One day, for fun, I accepted a “plank-off” challenge from one of my gym buddies. He swore that no one under 50 could ever defeat him in his thirties, regardless of physical condition. After two minutes into the plank, we were bored, so my buddy upped the ante.

Little did I realize, but he had gotten me to do a more difficult offset plank, which asks you to balance on only one leg and one arm at a time.

I hadn’t done the variation in a long time, but he’d been practicing it to take me on and utilize my youth advantage. The offset planks, like the standard plank, work your core. However, it adds an extra balance and anti-rotation component to the workout. This is because it puts more strain on the entire body – which is an excellent technique for older guys to increase their efforts in the movement without overburdening their joints.
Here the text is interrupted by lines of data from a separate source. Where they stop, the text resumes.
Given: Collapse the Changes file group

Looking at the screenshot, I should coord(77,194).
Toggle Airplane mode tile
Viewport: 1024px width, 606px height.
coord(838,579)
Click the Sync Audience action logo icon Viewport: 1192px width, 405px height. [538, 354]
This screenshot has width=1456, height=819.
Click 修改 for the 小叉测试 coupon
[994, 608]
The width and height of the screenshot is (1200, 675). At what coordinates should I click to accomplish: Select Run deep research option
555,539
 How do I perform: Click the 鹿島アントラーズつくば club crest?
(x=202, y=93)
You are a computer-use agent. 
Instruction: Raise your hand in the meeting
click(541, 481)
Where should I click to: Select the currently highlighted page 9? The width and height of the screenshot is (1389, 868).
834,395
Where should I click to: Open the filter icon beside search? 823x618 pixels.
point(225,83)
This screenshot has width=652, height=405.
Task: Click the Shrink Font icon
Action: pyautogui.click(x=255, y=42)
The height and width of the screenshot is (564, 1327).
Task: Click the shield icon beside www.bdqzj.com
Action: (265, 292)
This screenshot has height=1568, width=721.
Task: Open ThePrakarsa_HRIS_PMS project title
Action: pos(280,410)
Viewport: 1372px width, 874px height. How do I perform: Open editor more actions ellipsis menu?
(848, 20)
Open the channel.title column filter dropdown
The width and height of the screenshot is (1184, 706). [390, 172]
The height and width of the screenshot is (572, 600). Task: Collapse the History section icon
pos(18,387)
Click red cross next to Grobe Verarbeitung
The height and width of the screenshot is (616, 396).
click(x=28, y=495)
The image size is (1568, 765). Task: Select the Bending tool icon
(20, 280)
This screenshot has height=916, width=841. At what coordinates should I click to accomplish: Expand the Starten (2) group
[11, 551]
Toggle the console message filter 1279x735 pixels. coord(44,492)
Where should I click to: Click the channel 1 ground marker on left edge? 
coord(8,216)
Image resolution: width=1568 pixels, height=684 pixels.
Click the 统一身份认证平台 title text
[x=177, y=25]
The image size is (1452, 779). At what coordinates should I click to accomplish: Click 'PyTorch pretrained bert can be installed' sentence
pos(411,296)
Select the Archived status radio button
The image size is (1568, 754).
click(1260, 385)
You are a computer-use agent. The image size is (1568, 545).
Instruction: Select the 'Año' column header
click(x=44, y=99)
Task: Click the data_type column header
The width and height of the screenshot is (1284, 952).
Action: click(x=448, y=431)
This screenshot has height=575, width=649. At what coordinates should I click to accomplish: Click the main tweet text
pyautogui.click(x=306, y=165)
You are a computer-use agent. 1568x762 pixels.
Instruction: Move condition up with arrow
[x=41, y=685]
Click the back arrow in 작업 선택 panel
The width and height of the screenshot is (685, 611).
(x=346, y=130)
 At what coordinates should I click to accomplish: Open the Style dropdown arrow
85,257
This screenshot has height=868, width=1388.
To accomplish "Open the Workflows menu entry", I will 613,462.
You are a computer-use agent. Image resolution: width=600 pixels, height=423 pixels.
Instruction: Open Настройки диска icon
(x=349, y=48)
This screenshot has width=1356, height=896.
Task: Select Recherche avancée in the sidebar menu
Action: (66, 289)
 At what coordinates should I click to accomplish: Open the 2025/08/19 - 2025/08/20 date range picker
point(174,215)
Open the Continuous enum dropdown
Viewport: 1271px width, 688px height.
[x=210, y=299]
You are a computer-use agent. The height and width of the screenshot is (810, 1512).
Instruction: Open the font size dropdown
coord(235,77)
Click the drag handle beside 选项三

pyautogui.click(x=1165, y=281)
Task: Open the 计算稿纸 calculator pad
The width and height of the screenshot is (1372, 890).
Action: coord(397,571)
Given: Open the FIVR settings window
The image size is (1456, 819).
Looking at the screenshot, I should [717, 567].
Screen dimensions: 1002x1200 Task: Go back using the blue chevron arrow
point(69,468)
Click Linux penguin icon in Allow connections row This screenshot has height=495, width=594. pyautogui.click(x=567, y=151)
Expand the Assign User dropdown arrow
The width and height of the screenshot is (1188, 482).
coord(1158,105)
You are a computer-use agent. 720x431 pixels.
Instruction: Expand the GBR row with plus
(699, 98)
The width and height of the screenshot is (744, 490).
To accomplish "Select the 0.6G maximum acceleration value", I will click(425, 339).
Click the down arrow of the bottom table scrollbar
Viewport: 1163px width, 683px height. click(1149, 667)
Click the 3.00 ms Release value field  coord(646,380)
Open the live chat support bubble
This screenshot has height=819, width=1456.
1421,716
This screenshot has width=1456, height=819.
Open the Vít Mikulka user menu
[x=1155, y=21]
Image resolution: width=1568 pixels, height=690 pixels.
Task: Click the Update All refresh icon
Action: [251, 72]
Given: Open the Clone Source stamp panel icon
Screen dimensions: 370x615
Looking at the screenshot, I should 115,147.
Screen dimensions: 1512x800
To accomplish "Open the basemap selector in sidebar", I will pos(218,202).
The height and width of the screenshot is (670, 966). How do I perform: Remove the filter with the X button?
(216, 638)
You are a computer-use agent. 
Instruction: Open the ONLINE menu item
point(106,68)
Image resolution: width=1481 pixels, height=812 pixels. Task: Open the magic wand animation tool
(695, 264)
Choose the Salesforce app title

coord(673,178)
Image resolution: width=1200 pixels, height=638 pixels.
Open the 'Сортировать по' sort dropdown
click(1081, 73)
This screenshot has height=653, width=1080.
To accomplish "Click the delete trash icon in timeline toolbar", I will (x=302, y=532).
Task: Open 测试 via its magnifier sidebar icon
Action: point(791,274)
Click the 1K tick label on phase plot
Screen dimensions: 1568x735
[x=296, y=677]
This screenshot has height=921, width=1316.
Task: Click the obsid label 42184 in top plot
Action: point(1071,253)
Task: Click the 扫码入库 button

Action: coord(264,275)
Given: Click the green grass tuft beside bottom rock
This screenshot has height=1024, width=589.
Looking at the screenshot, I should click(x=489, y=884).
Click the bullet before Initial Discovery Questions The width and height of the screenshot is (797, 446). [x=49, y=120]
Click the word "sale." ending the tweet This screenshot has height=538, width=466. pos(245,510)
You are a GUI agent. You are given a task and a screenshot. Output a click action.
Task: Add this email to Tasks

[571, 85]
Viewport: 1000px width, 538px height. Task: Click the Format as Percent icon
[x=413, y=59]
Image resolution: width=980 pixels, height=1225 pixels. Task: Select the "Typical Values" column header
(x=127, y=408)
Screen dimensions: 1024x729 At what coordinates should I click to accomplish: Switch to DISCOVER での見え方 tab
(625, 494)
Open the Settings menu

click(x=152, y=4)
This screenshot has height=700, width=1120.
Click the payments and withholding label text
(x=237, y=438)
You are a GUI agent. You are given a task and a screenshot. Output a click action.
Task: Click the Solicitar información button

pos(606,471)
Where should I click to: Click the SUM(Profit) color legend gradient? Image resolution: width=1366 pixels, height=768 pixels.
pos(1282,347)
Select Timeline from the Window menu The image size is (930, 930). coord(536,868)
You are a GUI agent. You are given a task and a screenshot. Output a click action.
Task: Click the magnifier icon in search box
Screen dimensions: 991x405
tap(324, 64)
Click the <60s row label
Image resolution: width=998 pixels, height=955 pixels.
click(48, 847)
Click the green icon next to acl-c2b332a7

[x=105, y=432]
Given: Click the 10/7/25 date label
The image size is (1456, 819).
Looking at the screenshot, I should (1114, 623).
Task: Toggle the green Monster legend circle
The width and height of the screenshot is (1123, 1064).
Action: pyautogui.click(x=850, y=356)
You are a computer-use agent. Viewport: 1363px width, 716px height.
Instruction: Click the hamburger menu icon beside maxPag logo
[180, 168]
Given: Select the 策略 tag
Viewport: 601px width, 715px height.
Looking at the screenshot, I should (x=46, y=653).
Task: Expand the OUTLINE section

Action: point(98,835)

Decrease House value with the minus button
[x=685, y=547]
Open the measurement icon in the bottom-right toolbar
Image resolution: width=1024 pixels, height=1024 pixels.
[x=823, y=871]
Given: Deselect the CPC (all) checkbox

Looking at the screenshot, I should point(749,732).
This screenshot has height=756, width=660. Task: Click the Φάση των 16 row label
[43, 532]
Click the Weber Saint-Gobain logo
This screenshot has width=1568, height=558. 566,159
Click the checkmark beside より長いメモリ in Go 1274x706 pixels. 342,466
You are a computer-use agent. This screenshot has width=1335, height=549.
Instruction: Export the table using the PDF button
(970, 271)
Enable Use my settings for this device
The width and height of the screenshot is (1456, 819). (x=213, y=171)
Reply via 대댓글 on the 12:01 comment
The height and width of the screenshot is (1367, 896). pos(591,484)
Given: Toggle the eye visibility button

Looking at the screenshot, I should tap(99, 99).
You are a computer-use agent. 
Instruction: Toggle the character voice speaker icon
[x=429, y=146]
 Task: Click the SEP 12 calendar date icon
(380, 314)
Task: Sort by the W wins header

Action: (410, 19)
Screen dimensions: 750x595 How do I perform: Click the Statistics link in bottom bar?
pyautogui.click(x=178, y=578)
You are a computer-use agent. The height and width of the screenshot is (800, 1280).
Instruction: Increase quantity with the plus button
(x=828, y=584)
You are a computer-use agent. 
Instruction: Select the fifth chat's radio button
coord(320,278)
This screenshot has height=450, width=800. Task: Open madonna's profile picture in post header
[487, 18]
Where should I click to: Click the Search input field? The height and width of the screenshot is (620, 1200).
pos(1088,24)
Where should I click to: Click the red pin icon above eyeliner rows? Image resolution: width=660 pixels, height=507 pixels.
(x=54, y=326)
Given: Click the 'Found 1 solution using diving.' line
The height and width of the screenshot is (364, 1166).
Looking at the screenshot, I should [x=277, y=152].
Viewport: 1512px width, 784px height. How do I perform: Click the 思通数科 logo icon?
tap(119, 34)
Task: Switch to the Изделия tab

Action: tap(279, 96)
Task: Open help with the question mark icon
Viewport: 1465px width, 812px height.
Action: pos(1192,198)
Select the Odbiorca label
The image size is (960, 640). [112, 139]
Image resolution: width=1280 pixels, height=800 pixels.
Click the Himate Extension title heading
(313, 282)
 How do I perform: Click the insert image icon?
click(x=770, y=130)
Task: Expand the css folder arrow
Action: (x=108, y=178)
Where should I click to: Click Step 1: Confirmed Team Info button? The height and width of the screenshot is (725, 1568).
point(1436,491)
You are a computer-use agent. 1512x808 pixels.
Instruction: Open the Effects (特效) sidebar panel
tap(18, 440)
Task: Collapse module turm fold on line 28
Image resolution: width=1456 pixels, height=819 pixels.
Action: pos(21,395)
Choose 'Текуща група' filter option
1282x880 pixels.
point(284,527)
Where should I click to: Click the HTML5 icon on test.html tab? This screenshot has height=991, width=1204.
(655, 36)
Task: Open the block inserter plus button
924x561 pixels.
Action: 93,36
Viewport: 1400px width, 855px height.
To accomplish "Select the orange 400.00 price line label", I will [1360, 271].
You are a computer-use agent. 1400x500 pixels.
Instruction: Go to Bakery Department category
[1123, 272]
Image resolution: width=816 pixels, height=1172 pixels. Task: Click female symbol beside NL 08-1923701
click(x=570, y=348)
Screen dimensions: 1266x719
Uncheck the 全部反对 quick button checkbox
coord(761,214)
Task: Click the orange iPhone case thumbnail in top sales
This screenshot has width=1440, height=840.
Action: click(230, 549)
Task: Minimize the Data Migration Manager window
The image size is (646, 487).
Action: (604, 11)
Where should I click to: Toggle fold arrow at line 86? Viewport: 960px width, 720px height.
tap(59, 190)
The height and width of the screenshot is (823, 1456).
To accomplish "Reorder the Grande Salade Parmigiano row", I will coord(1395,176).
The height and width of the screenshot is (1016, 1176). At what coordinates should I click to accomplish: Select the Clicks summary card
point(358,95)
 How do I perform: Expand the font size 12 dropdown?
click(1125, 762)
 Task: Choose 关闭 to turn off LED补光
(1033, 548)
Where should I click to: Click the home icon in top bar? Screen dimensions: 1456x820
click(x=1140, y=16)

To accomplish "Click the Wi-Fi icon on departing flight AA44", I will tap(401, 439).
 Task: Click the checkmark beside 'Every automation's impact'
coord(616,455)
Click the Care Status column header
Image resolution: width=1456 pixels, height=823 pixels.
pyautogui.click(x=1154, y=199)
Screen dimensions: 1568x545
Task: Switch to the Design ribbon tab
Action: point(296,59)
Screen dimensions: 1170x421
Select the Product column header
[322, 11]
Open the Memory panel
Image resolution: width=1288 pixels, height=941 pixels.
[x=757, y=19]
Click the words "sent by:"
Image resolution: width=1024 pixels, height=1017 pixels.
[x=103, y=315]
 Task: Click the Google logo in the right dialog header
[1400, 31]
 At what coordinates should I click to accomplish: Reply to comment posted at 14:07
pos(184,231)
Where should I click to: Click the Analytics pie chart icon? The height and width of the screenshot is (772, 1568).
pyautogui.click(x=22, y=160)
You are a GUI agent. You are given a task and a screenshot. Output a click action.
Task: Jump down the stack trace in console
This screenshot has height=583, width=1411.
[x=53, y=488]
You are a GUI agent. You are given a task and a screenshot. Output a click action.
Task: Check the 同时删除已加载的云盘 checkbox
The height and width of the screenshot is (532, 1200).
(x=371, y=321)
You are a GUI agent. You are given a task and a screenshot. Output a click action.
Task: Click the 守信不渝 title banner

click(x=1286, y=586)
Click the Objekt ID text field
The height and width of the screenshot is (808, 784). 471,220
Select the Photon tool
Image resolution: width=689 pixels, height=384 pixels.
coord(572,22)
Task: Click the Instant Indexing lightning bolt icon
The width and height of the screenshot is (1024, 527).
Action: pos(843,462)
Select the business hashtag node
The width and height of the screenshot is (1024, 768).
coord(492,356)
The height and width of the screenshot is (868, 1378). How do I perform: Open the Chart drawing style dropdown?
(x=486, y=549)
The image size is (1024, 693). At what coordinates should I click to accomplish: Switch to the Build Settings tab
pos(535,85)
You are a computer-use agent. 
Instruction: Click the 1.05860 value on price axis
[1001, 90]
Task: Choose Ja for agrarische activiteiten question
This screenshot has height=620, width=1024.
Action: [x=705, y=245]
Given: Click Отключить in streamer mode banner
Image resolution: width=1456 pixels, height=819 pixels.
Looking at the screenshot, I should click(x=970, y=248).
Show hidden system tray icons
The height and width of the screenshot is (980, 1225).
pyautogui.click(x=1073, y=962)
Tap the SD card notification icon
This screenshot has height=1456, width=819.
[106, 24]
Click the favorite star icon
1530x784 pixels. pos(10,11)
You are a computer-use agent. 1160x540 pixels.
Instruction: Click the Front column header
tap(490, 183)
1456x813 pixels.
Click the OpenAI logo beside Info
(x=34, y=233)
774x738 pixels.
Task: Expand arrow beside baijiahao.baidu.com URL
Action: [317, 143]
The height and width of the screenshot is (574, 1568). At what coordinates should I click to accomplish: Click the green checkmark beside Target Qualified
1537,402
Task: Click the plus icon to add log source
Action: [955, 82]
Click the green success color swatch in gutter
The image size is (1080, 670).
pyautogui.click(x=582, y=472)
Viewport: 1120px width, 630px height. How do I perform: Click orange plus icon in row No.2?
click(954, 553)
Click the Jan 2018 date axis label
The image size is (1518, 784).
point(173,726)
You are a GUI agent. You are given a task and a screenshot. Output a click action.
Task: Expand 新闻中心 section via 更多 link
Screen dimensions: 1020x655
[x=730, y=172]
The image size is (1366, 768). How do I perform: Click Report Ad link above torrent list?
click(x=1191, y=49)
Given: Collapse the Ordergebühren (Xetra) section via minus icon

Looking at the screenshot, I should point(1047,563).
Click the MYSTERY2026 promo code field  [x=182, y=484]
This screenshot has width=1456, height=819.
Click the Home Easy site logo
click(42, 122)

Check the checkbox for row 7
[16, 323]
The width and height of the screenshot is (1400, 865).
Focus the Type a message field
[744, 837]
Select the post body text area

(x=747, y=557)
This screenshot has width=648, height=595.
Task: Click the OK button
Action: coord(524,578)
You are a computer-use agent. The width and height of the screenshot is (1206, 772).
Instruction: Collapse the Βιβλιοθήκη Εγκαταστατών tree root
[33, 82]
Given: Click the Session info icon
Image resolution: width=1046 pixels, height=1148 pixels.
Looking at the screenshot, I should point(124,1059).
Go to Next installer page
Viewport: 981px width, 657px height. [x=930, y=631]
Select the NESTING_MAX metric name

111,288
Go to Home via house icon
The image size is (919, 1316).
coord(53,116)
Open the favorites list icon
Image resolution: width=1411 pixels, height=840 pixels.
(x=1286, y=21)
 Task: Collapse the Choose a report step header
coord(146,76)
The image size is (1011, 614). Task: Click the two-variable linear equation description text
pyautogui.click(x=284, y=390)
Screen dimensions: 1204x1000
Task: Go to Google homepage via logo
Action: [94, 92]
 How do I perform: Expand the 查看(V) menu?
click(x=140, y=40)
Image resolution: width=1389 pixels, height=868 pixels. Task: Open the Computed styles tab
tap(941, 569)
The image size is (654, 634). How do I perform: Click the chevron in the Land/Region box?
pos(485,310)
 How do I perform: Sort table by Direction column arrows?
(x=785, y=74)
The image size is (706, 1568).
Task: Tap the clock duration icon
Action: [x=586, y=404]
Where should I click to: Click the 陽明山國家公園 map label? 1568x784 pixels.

The offset plank begins with your body weight equally distributed on your forearms and feet, like the traditional version of the exercise. To maintain a straight spinal posture and engage your shoulder blades, squeeze your core and glutes. Your back should be flat in this plank’s position, and your body should not be drooping at all. Keep your head straight and look down at the floor while keeping it neutral.

Now that your body is in position, you’re ready for the offset planks. For this first step, raise your right arm off the floor and extend it straight out. The pressure you feel in your core, grounded component, rear deltoids, and traps will be instant. If you’re comfortable in that posture, raise your left leg from the floor. The pressure in your raised portion’s core, glutes, quads, and hamstring will be more apparent.

The balance component adds to the difficulty aside from the overall body strength required for the offset plank. Your core is working even more challenging to keep your body up and balanced, as it must support your weight and balance. You’ll also need greater strength in your glutes and shoulders to raise your arm and leg, which activates your posterior chain muscles.

Unfortunately, I was defeated in the “plank-off” competition against my buddy. I lost and waited for a rematch for at least five years on that day.